Office managers are under siege. They know that if they set the temperature to 74, they hear from the woman in human resources who says it is too cold. If they turn it up to 76, they hear from the man in marketing who wants to know why it is sweltering hot.

It is summer, which means inside the supposed comfort of air-conditioned buildings, thousands of people are swearing that they are dying of heat, freezing to death or otherwise experiencing thermal discomfort.

These are not trivial wars: People have been known to bring thermometers to work to triumphantly prove to office managers that the temperature is not as advertised.

On the home front, conflict often rises with the mercury, as people in a household fight over the thermostat setting. Marital compromises usually leave one party freezing and the other burning up at the same bedroom temperature.

Sorry to burst your bubble. Psychological experiments show that people are not remotely as sensitive to temperature as they think they are.

“There is a very large mental component to feeling hot,” said psychologist William Howell, who has conducted experiments about how accurate people are at telling what the temperature is and about when people feel comfortable.

The experiments indicate that for the kind of arguments people have all the time – in which the range of temperature being argued about is often less than five degrees – psychological factors play at least as large a role as actual temperature does in determining comfort.

In one experiment, Howell had two groups of volunteers describe how comfortable they were in a room. Then he called one group back a couple of days later, after he had raised the temperature by five degrees. He told the volunteers he had lost their original answers, and quizzed them again about their perceptions of temperature and comfort.

With the second group, Howell held the temperature in the room steady but told the volunteers it was warmer than on the first day. Again, he had them fill out the questionnaires.

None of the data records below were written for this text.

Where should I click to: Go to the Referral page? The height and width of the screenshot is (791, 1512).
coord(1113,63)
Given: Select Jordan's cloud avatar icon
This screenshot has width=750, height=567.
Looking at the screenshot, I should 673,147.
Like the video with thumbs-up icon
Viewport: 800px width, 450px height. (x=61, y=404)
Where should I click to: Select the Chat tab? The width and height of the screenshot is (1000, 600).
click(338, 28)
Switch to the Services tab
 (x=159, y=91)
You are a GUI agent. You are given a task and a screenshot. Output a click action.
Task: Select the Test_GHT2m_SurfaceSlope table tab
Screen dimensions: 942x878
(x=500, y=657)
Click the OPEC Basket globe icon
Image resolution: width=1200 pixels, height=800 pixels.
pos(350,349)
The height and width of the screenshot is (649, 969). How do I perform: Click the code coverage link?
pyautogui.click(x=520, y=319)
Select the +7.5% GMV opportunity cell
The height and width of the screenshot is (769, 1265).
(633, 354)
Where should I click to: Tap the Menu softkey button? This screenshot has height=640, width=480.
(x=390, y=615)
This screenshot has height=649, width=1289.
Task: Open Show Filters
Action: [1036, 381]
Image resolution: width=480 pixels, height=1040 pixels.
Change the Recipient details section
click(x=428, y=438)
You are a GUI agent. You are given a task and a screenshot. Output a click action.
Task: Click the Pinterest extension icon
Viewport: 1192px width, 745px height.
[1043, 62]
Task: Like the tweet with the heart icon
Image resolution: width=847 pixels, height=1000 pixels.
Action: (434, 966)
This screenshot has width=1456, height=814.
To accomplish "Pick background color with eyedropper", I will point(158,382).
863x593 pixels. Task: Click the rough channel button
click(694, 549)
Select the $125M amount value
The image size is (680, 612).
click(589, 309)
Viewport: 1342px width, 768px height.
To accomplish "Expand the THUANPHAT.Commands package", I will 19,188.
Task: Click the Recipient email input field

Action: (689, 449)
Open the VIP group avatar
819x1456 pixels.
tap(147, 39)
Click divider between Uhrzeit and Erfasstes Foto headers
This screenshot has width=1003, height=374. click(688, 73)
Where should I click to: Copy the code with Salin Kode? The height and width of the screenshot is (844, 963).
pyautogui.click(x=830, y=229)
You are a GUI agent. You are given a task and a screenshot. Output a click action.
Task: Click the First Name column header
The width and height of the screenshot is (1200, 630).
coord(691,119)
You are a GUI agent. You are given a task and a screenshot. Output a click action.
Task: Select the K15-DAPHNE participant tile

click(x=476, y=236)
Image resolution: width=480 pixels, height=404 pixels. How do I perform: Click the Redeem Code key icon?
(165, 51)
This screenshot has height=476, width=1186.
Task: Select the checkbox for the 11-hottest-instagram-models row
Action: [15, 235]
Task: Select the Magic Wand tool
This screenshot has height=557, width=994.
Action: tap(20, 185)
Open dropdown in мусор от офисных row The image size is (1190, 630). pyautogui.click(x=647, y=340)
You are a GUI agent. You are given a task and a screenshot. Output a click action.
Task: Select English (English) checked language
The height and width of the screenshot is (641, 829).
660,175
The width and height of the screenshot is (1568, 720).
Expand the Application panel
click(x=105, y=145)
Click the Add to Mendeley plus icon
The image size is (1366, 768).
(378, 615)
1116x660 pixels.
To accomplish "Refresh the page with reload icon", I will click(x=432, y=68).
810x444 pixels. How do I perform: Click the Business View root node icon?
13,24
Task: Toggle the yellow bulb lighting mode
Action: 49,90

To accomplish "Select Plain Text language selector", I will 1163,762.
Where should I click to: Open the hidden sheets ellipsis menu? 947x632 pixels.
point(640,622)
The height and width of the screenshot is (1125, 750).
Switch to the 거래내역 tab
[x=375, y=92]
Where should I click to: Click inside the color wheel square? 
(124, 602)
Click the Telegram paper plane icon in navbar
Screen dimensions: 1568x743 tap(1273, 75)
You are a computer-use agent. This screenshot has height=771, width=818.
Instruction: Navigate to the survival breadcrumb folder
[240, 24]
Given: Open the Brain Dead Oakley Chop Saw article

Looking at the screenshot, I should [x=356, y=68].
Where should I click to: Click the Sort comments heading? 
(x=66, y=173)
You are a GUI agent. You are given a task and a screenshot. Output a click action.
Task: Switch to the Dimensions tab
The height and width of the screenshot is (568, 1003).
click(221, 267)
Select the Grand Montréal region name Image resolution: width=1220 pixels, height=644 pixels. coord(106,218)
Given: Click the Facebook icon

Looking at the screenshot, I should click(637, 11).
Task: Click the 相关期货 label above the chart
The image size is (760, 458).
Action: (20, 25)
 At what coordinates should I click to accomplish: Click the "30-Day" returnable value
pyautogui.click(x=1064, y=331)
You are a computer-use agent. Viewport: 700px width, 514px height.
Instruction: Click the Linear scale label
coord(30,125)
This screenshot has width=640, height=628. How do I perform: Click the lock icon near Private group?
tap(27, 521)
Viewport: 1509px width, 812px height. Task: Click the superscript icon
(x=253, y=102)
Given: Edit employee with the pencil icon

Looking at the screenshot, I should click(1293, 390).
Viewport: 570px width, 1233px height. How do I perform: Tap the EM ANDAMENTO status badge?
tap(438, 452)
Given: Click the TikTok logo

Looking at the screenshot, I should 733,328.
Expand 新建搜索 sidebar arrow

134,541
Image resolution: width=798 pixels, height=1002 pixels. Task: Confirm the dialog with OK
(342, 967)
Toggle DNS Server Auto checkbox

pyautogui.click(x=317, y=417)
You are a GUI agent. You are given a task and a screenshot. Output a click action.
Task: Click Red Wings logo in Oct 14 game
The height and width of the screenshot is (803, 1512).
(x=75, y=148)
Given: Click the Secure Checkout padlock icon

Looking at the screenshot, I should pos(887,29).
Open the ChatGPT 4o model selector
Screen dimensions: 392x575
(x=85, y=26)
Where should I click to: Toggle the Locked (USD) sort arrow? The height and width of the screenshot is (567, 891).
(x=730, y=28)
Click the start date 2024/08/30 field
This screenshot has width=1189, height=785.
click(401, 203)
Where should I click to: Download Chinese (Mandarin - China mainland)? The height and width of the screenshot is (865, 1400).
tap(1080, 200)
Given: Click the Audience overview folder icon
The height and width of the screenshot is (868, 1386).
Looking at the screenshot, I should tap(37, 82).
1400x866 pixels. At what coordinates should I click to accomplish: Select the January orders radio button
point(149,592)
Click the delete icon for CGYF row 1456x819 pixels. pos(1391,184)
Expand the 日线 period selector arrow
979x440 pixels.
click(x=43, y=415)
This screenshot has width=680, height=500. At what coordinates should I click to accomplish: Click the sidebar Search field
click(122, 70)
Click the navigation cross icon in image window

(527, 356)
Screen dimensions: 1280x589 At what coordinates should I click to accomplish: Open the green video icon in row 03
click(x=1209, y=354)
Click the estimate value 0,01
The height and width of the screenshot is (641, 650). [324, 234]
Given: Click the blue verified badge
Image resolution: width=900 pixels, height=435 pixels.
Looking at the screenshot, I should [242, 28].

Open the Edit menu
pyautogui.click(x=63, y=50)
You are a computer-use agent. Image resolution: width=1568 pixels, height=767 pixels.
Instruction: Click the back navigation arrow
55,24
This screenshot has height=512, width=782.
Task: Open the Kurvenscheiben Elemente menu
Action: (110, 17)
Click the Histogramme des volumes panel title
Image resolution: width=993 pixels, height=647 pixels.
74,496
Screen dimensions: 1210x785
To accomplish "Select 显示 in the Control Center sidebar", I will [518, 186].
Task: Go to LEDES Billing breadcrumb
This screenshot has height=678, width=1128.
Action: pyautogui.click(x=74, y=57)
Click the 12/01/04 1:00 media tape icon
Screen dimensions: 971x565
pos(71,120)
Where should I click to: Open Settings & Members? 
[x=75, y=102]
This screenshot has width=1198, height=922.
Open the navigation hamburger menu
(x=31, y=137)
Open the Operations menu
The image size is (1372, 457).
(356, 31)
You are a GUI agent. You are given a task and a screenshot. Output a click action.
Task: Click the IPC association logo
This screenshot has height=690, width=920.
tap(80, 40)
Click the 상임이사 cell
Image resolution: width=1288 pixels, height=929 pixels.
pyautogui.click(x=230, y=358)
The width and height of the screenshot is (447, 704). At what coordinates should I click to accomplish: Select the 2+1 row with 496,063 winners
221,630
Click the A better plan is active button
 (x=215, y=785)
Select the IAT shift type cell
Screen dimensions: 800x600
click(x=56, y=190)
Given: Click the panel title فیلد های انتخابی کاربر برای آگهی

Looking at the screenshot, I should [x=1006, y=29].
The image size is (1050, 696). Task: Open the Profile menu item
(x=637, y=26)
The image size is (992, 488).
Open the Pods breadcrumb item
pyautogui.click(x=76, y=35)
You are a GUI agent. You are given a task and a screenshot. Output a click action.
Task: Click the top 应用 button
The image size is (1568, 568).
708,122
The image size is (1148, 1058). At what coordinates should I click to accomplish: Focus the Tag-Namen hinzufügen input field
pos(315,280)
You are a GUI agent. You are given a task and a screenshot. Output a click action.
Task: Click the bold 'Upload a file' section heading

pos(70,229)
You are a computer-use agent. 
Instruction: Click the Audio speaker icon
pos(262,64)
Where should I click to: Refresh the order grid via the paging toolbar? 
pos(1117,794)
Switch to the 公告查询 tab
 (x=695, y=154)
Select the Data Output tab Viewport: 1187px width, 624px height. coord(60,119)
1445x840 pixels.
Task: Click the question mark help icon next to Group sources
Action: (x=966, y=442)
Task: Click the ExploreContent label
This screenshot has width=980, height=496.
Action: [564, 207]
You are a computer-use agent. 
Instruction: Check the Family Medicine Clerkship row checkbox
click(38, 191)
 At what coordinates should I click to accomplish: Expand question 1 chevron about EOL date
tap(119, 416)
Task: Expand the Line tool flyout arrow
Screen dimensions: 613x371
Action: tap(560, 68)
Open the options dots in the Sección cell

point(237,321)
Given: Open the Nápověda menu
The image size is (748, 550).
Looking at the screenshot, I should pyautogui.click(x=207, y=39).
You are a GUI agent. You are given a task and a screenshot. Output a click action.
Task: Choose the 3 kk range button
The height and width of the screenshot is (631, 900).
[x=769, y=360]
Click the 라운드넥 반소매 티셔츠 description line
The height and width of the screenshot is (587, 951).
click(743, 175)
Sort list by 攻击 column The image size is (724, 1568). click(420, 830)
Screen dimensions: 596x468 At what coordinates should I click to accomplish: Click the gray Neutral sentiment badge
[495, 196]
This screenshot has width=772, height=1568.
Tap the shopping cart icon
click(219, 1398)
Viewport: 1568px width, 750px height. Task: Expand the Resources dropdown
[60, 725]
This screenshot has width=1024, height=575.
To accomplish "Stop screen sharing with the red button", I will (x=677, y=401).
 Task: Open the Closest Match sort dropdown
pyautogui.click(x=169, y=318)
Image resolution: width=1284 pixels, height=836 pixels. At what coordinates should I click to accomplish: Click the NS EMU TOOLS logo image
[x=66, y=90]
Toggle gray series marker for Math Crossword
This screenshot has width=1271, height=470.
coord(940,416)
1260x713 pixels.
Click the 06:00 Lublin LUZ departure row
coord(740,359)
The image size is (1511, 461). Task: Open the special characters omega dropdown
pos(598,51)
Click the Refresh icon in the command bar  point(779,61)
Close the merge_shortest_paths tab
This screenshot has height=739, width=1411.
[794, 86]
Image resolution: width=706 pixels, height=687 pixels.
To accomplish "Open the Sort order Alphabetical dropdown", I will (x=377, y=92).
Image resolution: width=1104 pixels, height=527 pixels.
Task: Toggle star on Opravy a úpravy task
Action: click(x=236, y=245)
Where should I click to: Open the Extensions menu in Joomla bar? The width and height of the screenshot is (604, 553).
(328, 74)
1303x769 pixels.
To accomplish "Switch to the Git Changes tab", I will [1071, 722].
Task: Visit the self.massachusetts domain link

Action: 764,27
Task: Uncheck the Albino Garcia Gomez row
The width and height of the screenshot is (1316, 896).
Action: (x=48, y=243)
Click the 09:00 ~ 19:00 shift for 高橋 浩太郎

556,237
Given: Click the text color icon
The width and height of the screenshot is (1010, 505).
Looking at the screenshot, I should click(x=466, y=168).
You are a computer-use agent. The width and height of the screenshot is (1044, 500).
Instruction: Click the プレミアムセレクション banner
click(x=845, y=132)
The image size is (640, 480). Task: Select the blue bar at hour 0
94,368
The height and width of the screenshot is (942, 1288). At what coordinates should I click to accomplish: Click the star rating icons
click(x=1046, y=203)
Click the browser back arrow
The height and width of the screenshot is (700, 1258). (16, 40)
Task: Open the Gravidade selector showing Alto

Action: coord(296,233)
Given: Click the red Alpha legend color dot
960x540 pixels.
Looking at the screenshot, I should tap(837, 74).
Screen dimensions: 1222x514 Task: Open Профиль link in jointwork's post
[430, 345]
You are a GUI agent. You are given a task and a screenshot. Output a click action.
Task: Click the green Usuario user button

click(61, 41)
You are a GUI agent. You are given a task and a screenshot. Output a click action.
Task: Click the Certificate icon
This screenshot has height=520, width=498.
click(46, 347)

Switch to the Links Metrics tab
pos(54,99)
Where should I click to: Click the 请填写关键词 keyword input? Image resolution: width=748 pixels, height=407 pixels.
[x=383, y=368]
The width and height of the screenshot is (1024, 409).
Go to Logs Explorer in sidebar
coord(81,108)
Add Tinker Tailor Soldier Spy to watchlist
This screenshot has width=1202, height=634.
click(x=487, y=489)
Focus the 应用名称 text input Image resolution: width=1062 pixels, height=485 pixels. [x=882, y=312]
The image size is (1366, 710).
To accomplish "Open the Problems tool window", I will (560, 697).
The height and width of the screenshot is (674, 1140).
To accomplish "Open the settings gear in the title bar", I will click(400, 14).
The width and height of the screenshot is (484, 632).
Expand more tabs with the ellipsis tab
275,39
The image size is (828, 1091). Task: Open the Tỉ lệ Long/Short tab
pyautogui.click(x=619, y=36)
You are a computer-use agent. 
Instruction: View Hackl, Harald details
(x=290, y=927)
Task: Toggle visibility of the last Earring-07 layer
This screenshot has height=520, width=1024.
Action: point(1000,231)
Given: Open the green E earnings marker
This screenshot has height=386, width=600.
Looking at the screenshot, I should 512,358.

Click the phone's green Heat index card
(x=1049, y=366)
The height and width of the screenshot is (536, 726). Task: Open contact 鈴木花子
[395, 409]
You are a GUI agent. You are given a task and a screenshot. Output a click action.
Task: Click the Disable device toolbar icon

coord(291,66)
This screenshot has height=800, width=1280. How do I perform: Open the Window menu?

Both groups reported exactly the same changes in perception of temperature and comfort; Howell’s suggestion to the second group that it was warmer seems to have had the same effect as actually making the room warmer.

This is not to say that everything is psychological. Experiments show that people’s ability to attend to a task involving detailed concentration declines after the temperature crosses 79 degrees. Another experiment, which called for sustained attention, found that as the temperature rose from 74 degrees to 82 and then to 90, people grew more easily distracted.

“The take-home practical message as far as conservation is concerned is that one or two degrees nationwide could make a huge difference (in energy consumption) without having any substantial effect on comfort at all, if people were not locked into that mind-set,” Howell said.

Restaurant owners think they can lose customers by keeping a room too hot but not by keeping it too cold, and they have long erred on the side of freezing. Again, Howell said, raising the thermostat a few degrees in the summer probably will not hurt business – and would probably please the people whose teeth chatter when they sit down to lunch.

Of course, many people think that only other people are affected by psychological cues, whereas they themselves are as reliable as thermometers.

Sure.

Tell your office manager.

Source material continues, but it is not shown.